Zijin profit jumps by nearly a third as gold prices surge

Zijinshan gold-copper mine. (Image courtesy of Zijin Mining)

Zijin Mining reported a 30.6% jump in first-half profit as it increased output and cashed in on soaring prices, while weathering a mine closure in Papua New Guinea (PNG).

Zijin said it would “seize” on gold’s upward momentum by increasing output further in the second half of the year.

It lifted mined gold supply by 5.9% year-on-year in January-June to 20.24 tonnes, even after the company and partner Barrick Gold Corp halted production at the Porgera mine in PNG when the government refused to extend the lease in April.

Spot gold prices gained 17.4% in January-June and this month struck an all-time high above $2,000 an ounce as a weak dollar and falling returns on U.S. bonds drove investors to the safe-haven precious metal.

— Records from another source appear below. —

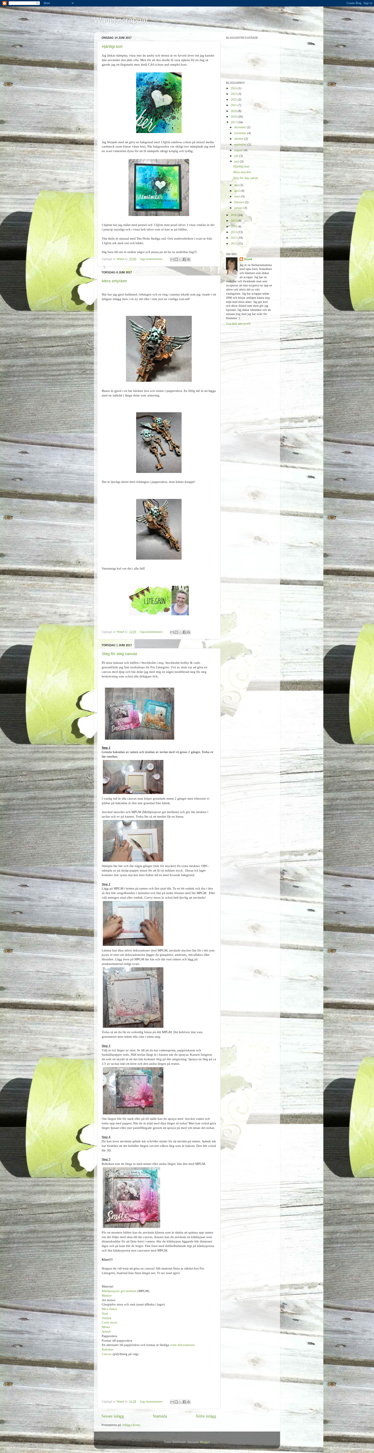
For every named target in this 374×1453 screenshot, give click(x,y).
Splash (106, 1331)
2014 (234, 226)
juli (236, 155)
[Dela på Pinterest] (188, 259)
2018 (234, 116)
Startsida (160, 1416)
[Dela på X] (180, 259)
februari (239, 202)
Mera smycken (114, 281)
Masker (107, 1295)
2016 (234, 215)
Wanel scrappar (121, 20)
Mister (106, 1327)
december (240, 127)
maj (237, 185)
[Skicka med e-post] (172, 259)
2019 (234, 111)
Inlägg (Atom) (131, 1425)
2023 (234, 94)
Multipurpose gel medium (119, 1291)
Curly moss (109, 1322)
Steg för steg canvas (119, 654)
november (240, 133)
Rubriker (108, 1349)
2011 (234, 243)
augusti (239, 150)
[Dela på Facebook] (184, 259)
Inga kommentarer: (152, 259)
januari (238, 207)
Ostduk (106, 1318)
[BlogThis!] (176, 259)
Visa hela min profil (238, 323)
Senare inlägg (113, 1416)
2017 (234, 122)
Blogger (205, 1442)
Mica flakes (109, 1309)
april (237, 190)
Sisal (105, 1313)
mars (237, 196)
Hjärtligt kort (112, 46)
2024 (234, 88)
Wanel (248, 259)
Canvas (107, 1354)
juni (237, 161)
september (240, 144)
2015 (234, 220)
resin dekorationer (182, 1345)
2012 (234, 237)
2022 (234, 99)
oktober (239, 138)
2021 (234, 105)
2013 (234, 232)
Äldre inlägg (205, 1416)
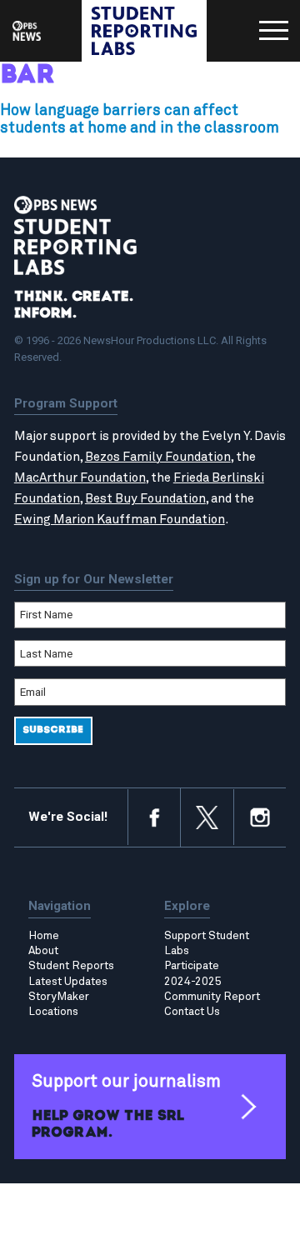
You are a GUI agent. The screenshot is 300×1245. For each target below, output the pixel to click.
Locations (53, 1012)
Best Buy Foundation (145, 498)
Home (43, 936)
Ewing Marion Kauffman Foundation (119, 519)
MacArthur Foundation (80, 478)
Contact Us (192, 1012)
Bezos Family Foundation (158, 457)
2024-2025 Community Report (212, 989)
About (43, 951)
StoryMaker (58, 996)
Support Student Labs (206, 943)
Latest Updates (68, 982)
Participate (191, 966)
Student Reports (71, 966)
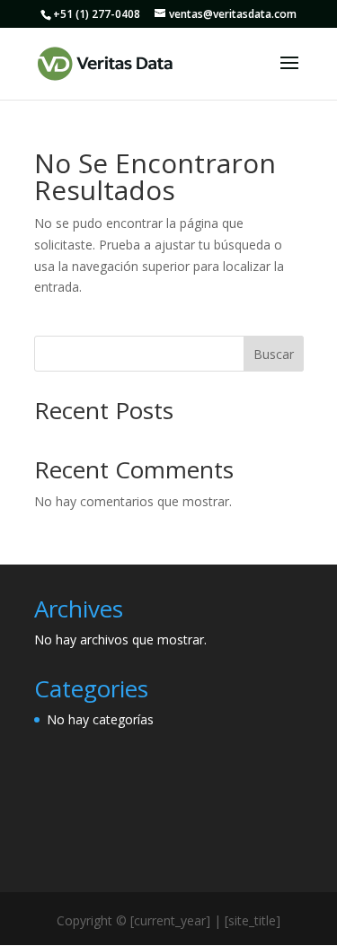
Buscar (273, 354)
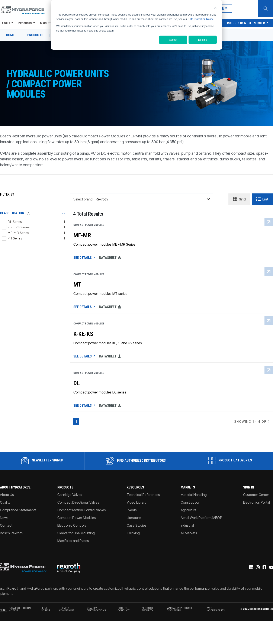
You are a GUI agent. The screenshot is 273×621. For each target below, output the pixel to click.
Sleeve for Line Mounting (76, 533)
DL (76, 383)
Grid (242, 199)
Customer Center (256, 495)
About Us (7, 495)
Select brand (83, 199)
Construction (190, 502)
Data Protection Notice (201, 19)
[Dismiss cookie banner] (215, 8)
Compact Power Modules (76, 518)
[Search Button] (265, 8)
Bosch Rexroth (11, 533)
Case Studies (137, 525)
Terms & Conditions (66, 609)
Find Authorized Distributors (141, 460)
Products (25, 23)
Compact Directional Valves (78, 502)
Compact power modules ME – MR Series (104, 244)
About (6, 23)
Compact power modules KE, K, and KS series (107, 343)
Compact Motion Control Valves (81, 510)
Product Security (147, 609)
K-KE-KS (83, 334)
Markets (46, 23)
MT (77, 285)
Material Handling (194, 495)
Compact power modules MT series (100, 293)
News (4, 518)
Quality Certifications (96, 609)
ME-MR (82, 235)
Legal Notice (45, 609)
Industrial (187, 525)
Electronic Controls (71, 525)
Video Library (136, 502)
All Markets (189, 533)
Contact (6, 525)
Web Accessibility (216, 609)
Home (10, 35)
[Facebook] (264, 567)
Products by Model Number (245, 23)
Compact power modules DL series (99, 392)
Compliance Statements (18, 510)
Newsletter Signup (47, 460)
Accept (173, 39)
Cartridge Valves (69, 495)
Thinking (133, 533)
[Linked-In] (251, 567)
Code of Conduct (124, 609)
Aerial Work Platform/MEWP (201, 518)
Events (132, 510)
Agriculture (188, 510)
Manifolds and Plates (73, 541)
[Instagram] (257, 567)
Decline (202, 39)
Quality (5, 502)
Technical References (143, 495)
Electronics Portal (256, 502)
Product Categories (235, 460)
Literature (134, 518)
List (265, 199)
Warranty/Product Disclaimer (179, 609)
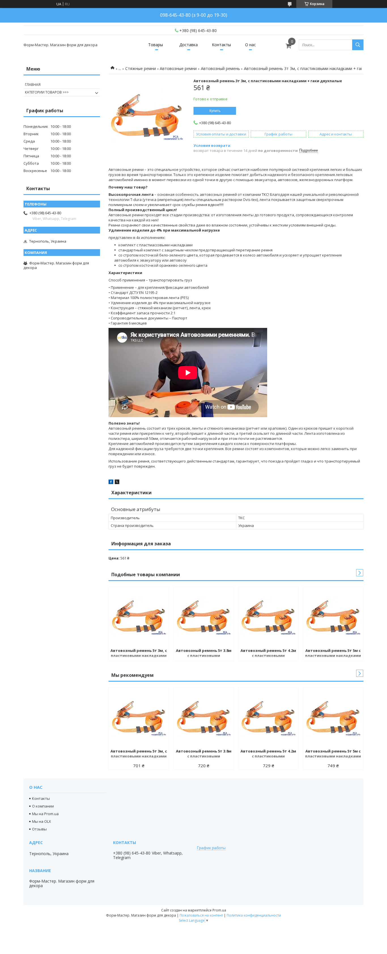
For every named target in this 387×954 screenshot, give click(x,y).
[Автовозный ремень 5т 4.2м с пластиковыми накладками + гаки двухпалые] (268, 616)
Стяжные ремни (140, 68)
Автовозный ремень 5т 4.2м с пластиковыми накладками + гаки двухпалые (268, 653)
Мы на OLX (41, 821)
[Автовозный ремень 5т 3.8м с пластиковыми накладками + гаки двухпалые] (203, 616)
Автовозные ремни (178, 68)
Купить (214, 111)
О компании (43, 806)
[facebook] (111, 482)
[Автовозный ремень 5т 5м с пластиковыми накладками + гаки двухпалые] (333, 616)
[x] (117, 482)
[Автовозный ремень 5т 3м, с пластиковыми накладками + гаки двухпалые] (138, 616)
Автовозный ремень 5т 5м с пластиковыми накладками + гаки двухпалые (333, 653)
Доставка (188, 44)
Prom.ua (219, 910)
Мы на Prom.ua (45, 813)
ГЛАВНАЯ (33, 84)
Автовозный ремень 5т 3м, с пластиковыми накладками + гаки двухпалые (138, 653)
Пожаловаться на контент (201, 915)
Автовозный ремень (220, 68)
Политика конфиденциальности (254, 915)
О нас (250, 44)
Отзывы (39, 829)
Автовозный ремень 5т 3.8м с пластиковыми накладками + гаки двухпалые (203, 653)
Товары (155, 44)
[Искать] (357, 44)
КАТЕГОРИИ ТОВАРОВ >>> (47, 92)
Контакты (221, 44)
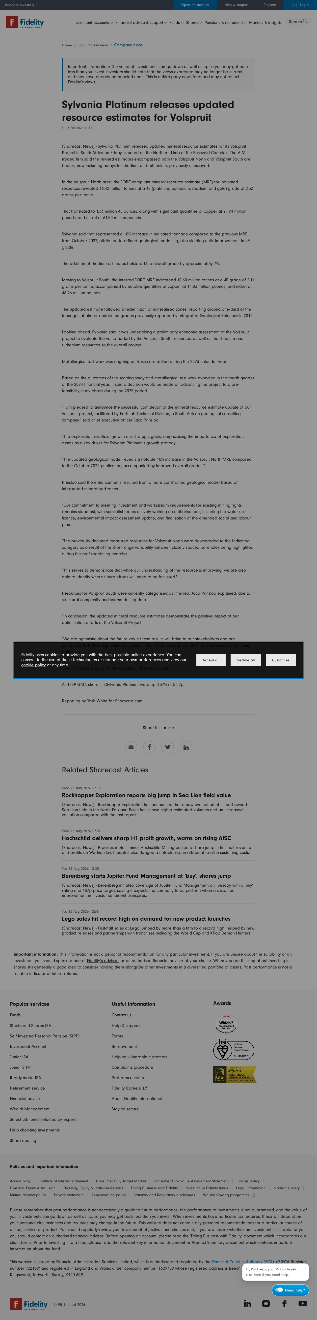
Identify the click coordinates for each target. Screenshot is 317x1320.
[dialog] (158, 660)
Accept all (211, 660)
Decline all (246, 660)
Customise (281, 660)
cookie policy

That help boost Fujian-based Zijin’s first-half net income to 2.42 billion yuan ($350 million), versus 1.85 billion yuan a year earlier, according to a filing to the Shanghai Stock Exchange on Friday. Revenue rose by 23.73% to 83.14 billion yuan.

Copper production rose by 34.9% year-on-year in the first half

Zijin and Barrick are still looking for a “legal and reasonable solution” to the Porgera impasse and communication with the PNG government is ongoing, Zijin said.

Zijin’s equity production at Porgera fell 32% from a year earlier but its acquisition of Continental Gold, completed in March, gave it extra output from the Buritica mine in Colombia, while the Norton Gold Fields project in Australia made a bigger contribution.

Separately, Zijin said next month it would start a $107 million revamp of Buritica, which would be completed in the second half of next year and increase annual gold output to 9.1 tonnes from the current 7.8 tonnes.

It also aims to put the Kamoa-Kakula copper mine in the Democratic Republic of Congo into operation in 2021.

Zijin’s mined copper production rose by 34.9% year-on-year in the first half to 230,710 tonnes.